Le rêve de Matus est osé, c'est avec cinq soldats et une mule qu'il s'autoproclame Général et prend la route vers El Álamo, la terre promise, le territoire à reconquérir. Cinq soldats, et pas des moindres : le gros Comodoro, la belle Azucena, le vaillant Ubaldo, le miraculé El Milagro et le somnolent Cerillo. Tous se sont portés volontaires pour battre le fer, viser là où ça fait mal et s'il le faut, donner leur vie. Tous s'imaginent déjà convertis en héros après un rude combat, là où les ours en peluche et les dessins de gentils lapins n'ont plus leur place. Car c'est bien de l'école qu'ils se sont enfuis, guidés par l'un de leurs camarades, pour intégrer les rangs de l'Armée Illuminée. Parmi eux il n'y a qu'une seule femme, Azucena, dont la mère rêve en la voyant s'éloigner qu'elle se fera renverser par une voiture ou tombera dans une bouche d'égout. Elle représente la féminité parmi ses hommes qui se veulent virils, vaillants et sans pitié. Mais même si elle a emmené le maquillage de sa mère pour ne pas ressembler à un cadavre sans couleurs au moment de sa mort, elle veut se battre comme les autres. C'est une femme miniature qui quand elle regarde un vrai soldat a les yeux qui brillent. « Ça c'est un homme, un vrai, dit-elle, cette nuit, avant de m'endormir, j'imaginerai Comodoro dans mon lit, en uniforme kaki, avec un casque de métal, en train de me prononcer à l'oreille des mots comme barbares, défendre le pays, prisonnier ». Les autres sont des soldats qui rêvent de bataille, de sang, d'agonie, mais qui ont gardé leurs préoccupations d'enfants, comme de savoir combien font onze fois huit.

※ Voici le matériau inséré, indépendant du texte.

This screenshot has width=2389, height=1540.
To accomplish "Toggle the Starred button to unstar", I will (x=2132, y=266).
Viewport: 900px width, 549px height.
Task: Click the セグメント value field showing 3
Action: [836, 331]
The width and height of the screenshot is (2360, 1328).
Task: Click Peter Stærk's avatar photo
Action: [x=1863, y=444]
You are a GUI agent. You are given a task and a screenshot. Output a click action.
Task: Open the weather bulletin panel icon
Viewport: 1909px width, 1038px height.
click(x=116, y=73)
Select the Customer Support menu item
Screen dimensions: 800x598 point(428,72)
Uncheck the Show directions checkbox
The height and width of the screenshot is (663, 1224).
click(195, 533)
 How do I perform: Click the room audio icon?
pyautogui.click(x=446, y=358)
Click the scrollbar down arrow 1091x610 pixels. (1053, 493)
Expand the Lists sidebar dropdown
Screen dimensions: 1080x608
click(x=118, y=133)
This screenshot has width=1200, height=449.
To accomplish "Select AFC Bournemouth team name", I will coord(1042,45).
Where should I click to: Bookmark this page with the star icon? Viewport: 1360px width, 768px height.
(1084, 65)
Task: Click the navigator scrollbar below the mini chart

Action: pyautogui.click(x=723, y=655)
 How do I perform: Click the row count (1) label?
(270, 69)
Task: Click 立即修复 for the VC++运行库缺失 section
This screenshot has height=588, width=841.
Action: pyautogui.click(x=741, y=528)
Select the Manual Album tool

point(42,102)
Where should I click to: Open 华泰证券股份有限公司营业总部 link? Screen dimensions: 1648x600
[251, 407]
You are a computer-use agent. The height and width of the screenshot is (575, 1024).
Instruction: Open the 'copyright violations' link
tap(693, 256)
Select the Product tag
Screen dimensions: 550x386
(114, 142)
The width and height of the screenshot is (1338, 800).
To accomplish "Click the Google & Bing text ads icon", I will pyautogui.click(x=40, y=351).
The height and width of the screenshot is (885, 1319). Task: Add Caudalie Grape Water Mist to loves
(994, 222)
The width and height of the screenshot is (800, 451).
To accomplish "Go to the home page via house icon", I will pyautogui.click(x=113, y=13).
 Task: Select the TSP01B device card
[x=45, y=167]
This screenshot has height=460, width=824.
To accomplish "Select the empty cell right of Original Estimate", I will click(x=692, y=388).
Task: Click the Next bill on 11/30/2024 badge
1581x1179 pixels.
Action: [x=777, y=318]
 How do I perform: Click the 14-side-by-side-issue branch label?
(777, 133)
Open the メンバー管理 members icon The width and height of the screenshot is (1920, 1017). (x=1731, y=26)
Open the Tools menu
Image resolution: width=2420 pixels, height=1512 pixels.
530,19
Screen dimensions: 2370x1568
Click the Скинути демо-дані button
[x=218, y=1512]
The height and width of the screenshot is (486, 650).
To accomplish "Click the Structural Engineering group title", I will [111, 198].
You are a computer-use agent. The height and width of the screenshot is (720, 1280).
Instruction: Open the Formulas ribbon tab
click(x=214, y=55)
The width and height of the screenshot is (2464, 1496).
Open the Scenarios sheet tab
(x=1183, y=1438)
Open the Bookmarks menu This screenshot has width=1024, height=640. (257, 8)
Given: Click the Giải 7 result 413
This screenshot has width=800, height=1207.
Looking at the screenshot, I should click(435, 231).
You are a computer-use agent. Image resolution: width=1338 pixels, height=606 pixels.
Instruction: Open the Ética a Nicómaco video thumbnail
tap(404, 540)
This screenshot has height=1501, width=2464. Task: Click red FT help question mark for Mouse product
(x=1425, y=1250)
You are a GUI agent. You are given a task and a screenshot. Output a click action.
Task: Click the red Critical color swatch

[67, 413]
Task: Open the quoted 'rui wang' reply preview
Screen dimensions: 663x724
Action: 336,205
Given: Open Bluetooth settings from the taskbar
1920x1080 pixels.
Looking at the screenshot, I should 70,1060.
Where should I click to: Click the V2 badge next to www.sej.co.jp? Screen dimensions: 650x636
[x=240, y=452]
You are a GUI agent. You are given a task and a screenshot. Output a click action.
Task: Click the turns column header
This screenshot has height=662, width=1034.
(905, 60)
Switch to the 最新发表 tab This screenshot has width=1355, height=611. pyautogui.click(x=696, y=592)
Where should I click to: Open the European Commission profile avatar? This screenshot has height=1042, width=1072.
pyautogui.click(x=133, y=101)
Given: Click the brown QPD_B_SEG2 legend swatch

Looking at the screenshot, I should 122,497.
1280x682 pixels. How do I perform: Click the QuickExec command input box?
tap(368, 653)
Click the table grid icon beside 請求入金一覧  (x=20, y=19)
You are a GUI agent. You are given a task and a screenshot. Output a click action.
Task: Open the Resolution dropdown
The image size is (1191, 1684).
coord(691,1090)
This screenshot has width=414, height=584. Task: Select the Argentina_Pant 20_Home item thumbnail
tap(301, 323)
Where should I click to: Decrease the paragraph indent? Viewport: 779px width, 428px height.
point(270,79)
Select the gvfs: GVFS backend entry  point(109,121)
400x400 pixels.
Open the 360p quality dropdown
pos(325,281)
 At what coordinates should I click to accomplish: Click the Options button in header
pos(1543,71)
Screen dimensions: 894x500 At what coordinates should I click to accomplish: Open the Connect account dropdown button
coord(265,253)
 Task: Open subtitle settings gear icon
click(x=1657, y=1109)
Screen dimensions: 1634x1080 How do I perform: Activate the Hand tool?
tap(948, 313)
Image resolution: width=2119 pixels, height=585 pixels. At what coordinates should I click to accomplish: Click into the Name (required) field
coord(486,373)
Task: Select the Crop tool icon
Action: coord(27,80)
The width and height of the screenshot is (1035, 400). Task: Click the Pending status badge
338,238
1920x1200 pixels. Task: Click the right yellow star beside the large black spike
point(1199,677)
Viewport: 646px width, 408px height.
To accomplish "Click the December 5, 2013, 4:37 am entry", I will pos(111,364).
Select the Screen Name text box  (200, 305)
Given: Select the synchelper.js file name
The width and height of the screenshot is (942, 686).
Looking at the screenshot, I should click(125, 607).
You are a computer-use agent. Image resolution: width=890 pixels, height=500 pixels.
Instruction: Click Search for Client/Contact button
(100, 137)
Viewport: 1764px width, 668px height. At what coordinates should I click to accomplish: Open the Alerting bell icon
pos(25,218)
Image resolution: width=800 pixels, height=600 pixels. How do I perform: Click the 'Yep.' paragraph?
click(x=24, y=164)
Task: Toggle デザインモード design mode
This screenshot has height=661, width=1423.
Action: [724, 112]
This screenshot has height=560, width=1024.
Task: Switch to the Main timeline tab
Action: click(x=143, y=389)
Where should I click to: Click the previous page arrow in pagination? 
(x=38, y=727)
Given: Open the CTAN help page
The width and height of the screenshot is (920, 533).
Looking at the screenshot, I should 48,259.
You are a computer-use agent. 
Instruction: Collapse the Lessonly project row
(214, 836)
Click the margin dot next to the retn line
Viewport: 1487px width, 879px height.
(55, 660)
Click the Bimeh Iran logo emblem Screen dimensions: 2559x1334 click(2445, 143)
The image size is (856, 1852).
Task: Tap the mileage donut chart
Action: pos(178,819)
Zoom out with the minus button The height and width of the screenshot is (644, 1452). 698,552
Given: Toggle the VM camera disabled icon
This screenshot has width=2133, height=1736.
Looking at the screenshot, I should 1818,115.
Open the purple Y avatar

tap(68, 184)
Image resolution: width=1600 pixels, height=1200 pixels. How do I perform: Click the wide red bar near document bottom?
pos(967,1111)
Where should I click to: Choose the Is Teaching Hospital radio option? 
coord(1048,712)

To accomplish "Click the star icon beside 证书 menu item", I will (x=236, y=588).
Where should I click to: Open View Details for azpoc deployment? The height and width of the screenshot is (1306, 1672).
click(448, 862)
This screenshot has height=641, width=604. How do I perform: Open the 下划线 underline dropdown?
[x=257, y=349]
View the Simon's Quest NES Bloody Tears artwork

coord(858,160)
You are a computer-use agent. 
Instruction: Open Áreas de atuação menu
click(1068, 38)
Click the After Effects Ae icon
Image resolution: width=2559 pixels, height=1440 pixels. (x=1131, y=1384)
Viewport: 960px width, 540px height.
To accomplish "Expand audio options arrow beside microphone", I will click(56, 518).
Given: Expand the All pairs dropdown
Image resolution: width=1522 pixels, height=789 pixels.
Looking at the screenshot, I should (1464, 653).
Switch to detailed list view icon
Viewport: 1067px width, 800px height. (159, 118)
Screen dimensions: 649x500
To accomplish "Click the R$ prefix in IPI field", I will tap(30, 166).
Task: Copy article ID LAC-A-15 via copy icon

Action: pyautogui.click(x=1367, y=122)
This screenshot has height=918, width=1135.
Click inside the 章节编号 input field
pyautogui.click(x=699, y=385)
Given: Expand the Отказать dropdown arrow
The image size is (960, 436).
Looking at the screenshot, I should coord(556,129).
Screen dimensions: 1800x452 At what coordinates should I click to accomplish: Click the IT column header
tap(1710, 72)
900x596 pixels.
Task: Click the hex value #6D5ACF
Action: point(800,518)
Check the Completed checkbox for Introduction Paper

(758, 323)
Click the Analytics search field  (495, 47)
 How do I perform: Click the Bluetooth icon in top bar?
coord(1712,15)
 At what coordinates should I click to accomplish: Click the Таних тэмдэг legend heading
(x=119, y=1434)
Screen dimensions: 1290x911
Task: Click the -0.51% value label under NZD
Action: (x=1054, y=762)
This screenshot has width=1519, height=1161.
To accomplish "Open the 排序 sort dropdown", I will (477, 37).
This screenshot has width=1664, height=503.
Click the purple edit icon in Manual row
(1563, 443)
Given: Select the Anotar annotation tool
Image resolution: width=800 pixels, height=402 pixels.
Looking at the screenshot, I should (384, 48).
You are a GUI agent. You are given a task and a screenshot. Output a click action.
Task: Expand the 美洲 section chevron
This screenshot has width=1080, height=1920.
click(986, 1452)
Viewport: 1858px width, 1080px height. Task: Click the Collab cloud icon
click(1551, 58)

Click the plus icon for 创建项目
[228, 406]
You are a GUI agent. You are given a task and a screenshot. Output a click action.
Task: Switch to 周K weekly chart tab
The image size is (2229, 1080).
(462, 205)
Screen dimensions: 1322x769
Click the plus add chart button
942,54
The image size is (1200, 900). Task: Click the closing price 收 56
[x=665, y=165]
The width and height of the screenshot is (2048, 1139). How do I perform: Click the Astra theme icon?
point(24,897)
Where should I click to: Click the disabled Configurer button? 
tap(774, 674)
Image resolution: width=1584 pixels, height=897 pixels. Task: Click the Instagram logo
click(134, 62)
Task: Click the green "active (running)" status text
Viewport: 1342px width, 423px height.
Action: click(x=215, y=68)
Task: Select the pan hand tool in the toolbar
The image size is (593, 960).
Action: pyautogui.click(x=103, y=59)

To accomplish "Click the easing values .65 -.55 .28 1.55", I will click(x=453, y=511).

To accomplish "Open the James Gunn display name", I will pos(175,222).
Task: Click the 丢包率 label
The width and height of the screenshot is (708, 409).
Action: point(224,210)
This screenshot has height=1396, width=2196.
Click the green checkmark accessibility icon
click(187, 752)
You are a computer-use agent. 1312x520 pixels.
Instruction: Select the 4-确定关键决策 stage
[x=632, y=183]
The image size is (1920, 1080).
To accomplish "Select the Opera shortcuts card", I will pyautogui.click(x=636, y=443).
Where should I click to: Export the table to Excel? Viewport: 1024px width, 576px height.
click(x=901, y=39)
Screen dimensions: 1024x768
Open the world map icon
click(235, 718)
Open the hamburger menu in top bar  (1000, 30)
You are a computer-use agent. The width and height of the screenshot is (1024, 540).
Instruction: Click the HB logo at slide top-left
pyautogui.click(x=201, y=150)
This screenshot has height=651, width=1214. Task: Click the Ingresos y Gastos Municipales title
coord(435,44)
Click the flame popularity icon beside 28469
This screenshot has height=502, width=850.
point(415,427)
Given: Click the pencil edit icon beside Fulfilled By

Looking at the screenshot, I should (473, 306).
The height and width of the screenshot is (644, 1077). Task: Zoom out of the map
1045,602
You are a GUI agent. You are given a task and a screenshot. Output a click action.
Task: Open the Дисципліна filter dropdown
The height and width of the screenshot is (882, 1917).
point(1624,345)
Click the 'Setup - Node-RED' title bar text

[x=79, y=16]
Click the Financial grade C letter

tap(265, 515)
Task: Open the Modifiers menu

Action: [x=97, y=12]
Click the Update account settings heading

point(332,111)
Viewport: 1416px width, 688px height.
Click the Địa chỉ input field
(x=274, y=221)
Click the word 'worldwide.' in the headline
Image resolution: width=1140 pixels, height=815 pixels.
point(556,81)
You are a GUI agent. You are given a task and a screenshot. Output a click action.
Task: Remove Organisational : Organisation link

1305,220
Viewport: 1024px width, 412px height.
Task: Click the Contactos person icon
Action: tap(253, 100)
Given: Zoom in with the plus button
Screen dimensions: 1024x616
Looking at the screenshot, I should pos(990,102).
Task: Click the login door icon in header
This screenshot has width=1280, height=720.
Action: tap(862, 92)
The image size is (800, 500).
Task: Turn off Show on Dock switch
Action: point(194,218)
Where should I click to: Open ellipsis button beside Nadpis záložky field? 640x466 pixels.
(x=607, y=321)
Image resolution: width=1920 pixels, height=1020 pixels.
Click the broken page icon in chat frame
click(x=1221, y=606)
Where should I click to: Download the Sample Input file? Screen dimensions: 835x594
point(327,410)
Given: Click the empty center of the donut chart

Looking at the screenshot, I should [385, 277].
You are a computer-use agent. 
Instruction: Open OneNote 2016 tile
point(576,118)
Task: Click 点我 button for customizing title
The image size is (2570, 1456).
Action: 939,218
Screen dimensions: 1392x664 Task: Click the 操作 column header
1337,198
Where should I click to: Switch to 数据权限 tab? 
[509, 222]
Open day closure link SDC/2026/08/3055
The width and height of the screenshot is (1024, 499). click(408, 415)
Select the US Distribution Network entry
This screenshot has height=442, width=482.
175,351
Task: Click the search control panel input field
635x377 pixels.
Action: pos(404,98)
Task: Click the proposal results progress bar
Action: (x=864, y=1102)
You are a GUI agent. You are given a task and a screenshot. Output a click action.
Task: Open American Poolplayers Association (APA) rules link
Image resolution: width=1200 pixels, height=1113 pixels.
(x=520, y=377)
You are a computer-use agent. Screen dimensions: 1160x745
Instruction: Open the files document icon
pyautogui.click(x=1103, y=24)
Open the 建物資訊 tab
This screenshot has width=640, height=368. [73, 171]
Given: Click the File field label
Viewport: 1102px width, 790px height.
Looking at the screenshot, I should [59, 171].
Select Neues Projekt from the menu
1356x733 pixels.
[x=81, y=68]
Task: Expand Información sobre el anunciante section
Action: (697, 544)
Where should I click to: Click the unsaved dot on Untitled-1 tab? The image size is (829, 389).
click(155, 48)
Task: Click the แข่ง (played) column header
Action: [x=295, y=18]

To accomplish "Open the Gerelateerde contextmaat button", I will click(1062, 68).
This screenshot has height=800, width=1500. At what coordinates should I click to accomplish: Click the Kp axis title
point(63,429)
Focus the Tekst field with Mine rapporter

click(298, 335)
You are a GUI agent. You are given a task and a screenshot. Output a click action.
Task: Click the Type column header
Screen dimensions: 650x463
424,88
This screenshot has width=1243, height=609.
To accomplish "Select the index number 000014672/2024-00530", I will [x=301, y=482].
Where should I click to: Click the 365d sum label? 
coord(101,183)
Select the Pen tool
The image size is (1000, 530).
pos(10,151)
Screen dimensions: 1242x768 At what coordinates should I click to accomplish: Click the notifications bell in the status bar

« Seuls les hommes mûrs, dont la femme attend le retour, sont capables d'en finir avec l'adversaire, car, en fin de compte, nous ne gagnons pas les guerres pour la patrie, mais pour la femme que nous laissons à la maison, et apparemment la seule femme dont aient rêvé ces garçons est précisément celle qui se trouve à leurs côté, couchée sur le ventre, dans un caleçon synthétique dont les coutures sont sur le point de céder, le seul fantasme qu'elle devrait inspirer, c'est un tour de manège, rien de plus ».
Dans cette histoire, on se demande qui, des adultes ou des enfants, a le plus conscience du chemin choisi. Car si les enfants se montrent courageux et déterminés, les adultes, eux, semblent se caractériser par leur incompétence et leur naïveté. Matus, le Général Matus, ne s'inquiète pas d'emmener des enfants loin de leurs parents en leur mettant des fusils chargés dans les mains ; la mère de Cerillo, elle, insiste même pour que son fils parte et meure en héros, car si tout le monde se moque de lui à cause de sa différence, c'est de lui qu'elle est le plus fier ; et la maîtresse – ainsi que la police – s'apercevant de la disparition de cinq de ses élèves, ne semble pas mesurer l'ampleur de la situation.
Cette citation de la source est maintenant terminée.